— Dataset extract —
————————

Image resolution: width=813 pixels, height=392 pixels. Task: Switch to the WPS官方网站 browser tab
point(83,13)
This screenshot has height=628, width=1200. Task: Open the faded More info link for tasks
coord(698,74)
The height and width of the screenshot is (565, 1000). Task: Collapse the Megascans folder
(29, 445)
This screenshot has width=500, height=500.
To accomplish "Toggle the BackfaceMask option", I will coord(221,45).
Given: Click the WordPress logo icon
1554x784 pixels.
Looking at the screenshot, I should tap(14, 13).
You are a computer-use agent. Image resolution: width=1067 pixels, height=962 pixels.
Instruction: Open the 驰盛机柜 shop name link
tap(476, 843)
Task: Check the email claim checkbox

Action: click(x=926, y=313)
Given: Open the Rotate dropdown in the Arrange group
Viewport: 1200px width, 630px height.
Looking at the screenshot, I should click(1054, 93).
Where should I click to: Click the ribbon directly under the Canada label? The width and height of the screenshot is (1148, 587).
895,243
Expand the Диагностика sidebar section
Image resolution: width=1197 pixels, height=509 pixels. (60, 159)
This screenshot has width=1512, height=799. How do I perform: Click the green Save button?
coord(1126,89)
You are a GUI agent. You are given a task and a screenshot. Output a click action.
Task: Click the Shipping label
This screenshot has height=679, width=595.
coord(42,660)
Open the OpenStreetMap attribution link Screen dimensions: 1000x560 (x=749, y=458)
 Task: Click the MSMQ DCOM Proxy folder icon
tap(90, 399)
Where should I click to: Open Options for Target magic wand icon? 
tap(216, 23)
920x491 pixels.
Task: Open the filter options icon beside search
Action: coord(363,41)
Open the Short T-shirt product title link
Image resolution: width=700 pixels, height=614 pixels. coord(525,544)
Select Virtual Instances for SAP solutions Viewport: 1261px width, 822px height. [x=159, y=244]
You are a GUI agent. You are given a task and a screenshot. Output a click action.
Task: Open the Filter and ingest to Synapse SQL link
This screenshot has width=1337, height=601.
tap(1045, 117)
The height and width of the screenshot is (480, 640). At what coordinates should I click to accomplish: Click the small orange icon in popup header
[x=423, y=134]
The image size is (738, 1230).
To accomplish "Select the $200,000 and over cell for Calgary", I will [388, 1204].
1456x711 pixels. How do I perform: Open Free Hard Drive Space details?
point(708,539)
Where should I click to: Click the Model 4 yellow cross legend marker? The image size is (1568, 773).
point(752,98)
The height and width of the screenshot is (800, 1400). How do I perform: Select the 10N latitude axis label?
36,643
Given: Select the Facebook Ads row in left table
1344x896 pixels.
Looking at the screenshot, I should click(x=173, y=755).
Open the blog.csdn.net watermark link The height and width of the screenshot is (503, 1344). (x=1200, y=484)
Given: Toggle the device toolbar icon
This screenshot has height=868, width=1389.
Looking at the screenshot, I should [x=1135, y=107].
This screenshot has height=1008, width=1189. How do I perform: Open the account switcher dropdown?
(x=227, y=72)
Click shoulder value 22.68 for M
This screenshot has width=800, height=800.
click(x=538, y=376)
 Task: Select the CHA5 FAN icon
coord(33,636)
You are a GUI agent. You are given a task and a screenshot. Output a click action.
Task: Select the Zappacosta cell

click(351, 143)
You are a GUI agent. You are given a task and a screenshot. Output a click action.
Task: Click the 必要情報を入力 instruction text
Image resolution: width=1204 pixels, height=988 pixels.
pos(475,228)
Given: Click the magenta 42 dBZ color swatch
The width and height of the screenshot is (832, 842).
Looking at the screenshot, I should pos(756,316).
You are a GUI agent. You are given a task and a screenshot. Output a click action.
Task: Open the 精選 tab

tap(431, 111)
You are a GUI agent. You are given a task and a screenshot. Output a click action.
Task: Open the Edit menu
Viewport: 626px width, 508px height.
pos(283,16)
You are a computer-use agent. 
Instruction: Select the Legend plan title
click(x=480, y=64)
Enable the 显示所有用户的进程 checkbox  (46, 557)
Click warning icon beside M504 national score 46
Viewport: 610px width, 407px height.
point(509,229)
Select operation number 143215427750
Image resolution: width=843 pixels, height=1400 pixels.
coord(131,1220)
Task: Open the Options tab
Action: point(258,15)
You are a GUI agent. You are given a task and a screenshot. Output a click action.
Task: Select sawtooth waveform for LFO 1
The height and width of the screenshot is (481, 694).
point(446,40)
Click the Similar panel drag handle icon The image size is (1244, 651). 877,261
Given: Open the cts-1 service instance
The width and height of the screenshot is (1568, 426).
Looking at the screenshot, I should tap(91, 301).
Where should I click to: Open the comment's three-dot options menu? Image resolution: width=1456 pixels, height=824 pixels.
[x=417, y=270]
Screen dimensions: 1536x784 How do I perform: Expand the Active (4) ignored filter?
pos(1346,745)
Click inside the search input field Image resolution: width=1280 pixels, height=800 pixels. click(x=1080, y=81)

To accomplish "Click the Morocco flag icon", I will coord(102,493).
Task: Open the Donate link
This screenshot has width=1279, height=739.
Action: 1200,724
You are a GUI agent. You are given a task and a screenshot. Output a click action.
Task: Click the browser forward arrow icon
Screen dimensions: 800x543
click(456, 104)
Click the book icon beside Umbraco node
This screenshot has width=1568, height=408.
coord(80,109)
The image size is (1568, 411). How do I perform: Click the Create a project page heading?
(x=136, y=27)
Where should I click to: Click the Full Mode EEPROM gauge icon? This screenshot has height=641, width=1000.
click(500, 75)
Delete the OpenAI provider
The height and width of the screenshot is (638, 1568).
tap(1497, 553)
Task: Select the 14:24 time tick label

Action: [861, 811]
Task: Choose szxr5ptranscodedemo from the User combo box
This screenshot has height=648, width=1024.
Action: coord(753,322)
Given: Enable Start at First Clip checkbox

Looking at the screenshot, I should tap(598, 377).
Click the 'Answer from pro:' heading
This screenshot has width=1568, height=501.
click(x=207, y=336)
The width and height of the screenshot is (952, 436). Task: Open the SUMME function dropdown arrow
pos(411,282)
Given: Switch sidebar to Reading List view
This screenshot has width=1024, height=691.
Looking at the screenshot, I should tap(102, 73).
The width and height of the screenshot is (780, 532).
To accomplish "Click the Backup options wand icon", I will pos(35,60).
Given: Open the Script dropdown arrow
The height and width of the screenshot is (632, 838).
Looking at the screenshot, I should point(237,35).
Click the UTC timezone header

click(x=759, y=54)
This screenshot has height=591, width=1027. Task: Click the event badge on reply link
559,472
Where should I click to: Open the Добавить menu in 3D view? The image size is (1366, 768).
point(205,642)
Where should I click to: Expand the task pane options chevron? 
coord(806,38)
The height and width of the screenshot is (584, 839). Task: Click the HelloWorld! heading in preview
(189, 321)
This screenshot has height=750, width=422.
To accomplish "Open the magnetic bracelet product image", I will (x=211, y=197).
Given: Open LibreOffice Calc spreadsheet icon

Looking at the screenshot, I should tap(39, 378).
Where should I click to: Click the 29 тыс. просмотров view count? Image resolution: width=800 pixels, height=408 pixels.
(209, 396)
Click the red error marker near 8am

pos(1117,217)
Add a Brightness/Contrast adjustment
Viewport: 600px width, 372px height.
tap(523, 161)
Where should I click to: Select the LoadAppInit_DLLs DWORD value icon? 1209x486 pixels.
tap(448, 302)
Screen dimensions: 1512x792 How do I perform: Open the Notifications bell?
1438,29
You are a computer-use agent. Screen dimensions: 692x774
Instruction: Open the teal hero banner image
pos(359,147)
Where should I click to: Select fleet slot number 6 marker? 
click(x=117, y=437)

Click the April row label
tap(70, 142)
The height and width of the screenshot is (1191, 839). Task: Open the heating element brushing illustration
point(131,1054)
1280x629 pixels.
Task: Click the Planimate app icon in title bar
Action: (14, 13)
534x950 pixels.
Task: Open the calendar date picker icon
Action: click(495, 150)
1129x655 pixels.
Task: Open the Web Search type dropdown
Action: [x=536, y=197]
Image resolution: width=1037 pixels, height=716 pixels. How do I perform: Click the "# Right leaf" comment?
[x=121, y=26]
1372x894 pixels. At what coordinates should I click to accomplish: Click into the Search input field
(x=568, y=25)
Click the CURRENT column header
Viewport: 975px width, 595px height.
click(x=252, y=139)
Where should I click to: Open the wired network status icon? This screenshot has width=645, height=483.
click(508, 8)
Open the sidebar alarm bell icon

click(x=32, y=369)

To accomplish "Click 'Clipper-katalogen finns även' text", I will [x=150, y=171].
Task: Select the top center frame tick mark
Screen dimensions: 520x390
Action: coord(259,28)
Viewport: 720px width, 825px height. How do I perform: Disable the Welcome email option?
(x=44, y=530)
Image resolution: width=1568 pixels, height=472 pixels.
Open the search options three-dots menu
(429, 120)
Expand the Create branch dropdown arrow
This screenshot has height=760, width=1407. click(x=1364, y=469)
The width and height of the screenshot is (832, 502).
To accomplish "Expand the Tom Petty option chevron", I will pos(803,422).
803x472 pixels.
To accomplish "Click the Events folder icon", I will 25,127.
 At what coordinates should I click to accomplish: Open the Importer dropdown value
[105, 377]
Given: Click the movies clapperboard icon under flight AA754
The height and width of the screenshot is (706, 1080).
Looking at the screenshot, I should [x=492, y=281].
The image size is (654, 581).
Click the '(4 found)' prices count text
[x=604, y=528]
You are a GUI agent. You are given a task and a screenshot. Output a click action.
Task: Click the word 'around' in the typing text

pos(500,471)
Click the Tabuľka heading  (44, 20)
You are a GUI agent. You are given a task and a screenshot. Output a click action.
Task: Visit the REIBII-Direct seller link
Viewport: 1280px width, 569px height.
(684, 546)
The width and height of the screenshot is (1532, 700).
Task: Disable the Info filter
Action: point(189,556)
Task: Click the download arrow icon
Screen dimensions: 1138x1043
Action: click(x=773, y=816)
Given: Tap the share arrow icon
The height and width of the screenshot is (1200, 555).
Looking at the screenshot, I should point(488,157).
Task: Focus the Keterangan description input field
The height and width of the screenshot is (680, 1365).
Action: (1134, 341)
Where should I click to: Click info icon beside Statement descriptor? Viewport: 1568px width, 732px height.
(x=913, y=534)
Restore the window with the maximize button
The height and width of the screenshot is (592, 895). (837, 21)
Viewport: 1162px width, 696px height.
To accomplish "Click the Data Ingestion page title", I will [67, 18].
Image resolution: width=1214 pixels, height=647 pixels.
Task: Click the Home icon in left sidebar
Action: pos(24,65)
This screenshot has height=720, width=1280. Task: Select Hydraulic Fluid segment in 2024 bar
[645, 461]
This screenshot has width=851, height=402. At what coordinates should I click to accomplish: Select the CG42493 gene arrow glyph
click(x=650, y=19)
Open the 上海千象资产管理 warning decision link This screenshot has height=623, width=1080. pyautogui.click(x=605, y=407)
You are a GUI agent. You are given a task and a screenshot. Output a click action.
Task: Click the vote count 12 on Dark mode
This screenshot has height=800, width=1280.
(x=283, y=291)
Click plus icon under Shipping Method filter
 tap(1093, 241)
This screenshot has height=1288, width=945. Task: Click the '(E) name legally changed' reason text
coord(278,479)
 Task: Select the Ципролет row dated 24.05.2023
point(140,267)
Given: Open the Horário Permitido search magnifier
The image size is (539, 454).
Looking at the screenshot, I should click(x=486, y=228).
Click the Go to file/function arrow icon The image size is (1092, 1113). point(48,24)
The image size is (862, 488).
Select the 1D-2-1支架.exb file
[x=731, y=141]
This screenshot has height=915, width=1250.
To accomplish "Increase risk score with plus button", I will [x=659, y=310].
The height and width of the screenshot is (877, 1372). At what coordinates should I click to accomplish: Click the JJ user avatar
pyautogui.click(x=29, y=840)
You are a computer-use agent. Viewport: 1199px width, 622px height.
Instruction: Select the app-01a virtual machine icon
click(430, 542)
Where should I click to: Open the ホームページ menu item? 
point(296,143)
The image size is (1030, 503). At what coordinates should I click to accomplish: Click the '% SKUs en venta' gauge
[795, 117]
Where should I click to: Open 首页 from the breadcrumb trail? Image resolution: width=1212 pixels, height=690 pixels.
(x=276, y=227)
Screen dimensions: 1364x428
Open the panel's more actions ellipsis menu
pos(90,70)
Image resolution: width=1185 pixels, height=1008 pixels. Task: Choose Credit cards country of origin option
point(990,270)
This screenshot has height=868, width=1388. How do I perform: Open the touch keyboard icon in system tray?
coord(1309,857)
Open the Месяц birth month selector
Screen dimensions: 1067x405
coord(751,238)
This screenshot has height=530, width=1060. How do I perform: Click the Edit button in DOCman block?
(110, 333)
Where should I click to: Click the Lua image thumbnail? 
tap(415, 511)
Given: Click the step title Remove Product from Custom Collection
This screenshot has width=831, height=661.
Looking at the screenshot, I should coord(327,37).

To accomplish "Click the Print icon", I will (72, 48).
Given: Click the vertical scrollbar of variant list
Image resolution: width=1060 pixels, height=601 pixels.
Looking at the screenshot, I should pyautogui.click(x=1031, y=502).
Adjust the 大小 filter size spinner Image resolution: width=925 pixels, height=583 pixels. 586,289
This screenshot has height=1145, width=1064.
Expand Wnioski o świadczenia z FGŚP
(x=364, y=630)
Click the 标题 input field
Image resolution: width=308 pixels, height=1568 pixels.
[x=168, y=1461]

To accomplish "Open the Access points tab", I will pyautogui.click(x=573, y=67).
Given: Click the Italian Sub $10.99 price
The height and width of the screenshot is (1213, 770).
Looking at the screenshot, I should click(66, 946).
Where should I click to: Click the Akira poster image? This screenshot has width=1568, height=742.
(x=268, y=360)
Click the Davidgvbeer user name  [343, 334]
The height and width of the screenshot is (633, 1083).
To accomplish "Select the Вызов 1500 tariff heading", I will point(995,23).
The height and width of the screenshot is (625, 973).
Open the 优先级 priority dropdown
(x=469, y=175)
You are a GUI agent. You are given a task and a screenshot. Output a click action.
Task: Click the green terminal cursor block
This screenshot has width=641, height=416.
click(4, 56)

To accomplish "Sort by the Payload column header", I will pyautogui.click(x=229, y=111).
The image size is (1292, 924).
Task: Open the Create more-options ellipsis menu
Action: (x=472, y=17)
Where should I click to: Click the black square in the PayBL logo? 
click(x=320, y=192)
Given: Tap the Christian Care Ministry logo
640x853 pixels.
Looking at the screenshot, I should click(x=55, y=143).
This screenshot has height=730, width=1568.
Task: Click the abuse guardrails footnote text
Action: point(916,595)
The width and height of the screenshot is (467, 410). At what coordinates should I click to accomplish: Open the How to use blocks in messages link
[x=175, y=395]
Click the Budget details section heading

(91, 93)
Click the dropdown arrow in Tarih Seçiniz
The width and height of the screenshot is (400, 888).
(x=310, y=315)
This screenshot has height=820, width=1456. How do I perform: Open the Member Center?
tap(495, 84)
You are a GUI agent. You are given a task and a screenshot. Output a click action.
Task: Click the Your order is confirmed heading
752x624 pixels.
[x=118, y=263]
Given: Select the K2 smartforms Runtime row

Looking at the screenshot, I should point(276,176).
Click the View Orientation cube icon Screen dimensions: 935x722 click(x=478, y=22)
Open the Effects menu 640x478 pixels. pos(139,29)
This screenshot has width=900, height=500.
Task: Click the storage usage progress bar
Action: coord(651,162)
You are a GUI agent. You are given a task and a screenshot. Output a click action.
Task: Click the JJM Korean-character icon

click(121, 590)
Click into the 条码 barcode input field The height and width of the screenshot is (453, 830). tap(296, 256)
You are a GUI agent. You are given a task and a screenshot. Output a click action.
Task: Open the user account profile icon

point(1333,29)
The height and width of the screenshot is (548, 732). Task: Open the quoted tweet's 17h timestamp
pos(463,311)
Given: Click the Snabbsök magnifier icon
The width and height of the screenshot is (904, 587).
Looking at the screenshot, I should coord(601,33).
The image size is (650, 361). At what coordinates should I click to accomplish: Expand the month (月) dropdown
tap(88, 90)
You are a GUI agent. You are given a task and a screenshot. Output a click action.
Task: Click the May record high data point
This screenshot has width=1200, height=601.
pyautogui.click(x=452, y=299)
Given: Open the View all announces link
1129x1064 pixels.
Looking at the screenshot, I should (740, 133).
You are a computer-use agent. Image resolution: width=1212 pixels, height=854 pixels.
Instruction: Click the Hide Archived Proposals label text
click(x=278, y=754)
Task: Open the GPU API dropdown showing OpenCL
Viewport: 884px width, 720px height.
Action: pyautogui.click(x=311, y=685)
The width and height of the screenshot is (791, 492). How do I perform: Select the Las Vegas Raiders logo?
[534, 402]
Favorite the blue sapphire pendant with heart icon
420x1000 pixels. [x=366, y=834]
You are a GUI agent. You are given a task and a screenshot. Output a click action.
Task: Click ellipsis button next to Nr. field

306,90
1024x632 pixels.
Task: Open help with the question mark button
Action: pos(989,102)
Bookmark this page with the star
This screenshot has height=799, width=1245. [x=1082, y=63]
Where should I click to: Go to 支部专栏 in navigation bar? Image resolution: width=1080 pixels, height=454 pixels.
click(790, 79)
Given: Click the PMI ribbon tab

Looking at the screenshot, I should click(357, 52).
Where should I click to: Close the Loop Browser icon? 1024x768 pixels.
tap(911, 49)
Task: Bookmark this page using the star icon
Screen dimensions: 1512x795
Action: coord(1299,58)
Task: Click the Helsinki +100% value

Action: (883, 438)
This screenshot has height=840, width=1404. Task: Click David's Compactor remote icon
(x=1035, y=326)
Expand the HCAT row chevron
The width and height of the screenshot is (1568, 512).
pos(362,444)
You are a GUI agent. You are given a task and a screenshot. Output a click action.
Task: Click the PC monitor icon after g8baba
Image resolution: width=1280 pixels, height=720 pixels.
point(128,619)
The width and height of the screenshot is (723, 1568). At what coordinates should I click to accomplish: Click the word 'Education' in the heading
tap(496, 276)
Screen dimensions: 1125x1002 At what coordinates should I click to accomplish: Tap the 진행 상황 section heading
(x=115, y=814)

————————

— Activity —
Find the count of lines in the data above where the string "score" occurs. Provide that number alone.

— Answer box —
2